*** Opening INFORMATION SHOWN ***
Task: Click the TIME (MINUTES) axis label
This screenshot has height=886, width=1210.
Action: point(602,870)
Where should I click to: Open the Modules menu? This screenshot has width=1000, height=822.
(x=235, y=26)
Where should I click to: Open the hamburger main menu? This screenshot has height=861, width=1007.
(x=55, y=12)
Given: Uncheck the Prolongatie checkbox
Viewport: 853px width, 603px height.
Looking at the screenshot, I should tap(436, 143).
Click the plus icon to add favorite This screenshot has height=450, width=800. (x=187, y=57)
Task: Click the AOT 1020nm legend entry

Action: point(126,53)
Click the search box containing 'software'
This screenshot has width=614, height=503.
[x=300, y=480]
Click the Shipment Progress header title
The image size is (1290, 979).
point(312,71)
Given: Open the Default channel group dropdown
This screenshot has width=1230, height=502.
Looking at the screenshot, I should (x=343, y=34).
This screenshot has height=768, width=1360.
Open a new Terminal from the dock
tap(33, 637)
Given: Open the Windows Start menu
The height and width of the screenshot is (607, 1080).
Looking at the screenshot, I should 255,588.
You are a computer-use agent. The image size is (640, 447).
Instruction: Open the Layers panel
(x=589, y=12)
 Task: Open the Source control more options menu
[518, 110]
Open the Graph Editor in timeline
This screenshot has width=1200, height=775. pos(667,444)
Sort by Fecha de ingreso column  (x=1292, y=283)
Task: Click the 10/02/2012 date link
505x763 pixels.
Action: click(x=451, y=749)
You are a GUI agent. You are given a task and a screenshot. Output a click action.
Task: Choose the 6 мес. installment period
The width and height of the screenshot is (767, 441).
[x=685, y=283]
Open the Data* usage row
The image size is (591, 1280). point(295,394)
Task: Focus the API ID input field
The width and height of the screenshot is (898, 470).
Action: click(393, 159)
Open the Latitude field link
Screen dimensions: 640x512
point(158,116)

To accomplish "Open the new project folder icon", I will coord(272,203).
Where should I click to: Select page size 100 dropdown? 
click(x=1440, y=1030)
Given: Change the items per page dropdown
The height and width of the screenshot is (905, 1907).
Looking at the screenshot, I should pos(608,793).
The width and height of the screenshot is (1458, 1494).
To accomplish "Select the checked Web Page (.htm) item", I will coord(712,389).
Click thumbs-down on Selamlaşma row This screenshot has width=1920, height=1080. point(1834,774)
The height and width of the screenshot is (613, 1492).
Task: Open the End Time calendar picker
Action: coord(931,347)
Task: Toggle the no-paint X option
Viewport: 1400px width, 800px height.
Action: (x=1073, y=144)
*** Closing INFORMATION SHOWN ***
**WHAT YOU WILL DO:**
Transcribe the data above in full, exactly.

**ANSWER FOR THE TASK:**
Task: Click the TIME (MINUTES) axis label
This screenshot has height=886, width=1210.
Action: point(602,870)
Where should I click to: Open the Modules menu? This screenshot has width=1000, height=822.
(x=235, y=26)
Where should I click to: Open the hamburger main menu? This screenshot has height=861, width=1007.
(x=55, y=12)
Given: Uncheck the Prolongatie checkbox
Viewport: 853px width, 603px height.
Looking at the screenshot, I should tap(436, 143).
Click the plus icon to add favorite This screenshot has height=450, width=800. (x=187, y=57)
Task: Click the AOT 1020nm legend entry

Action: point(126,53)
Click the search box containing 'software'
This screenshot has width=614, height=503.
[x=300, y=480]
Click the Shipment Progress header title
The image size is (1290, 979).
point(312,71)
Given: Open the Default channel group dropdown
This screenshot has width=1230, height=502.
Looking at the screenshot, I should (x=343, y=34).
This screenshot has height=768, width=1360.
Open a new Terminal from the dock
tap(33, 637)
Given: Open the Windows Start menu
The height and width of the screenshot is (607, 1080).
Looking at the screenshot, I should 255,588.
You are a computer-use agent. The image size is (640, 447).
Instruction: Open the Layers panel
(x=589, y=12)
 Task: Open the Source control more options menu
[518, 110]
Open the Graph Editor in timeline
This screenshot has width=1200, height=775. pos(667,444)
Sort by Fecha de ingreso column  (x=1292, y=283)
Task: Click the 10/02/2012 date link
505x763 pixels.
Action: click(x=451, y=749)
You are a GUI agent. You are given a task and a screenshot. Output a click action.
Task: Choose the 6 мес. installment period
The width and height of the screenshot is (767, 441).
[x=685, y=283]
Open the Data* usage row
The image size is (591, 1280). point(295,394)
Task: Focus the API ID input field
The width and height of the screenshot is (898, 470).
Action: click(393, 159)
Open the Latitude field link
Screen dimensions: 640x512
point(158,116)

To accomplish "Open the new project folder icon", I will coord(272,203).
Where should I click to: Select page size 100 dropdown? 
click(x=1440, y=1030)
Given: Change the items per page dropdown
The height and width of the screenshot is (905, 1907).
Looking at the screenshot, I should pos(608,793).
The width and height of the screenshot is (1458, 1494).
To accomplish "Select the checked Web Page (.htm) item", I will coord(712,389).
Click thumbs-down on Selamlaşma row This screenshot has width=1920, height=1080. point(1834,774)
The height and width of the screenshot is (613, 1492).
Task: Open the End Time calendar picker
Action: coord(931,347)
Task: Toggle the no-paint X option
Viewport: 1400px width, 800px height.
Action: (x=1073, y=144)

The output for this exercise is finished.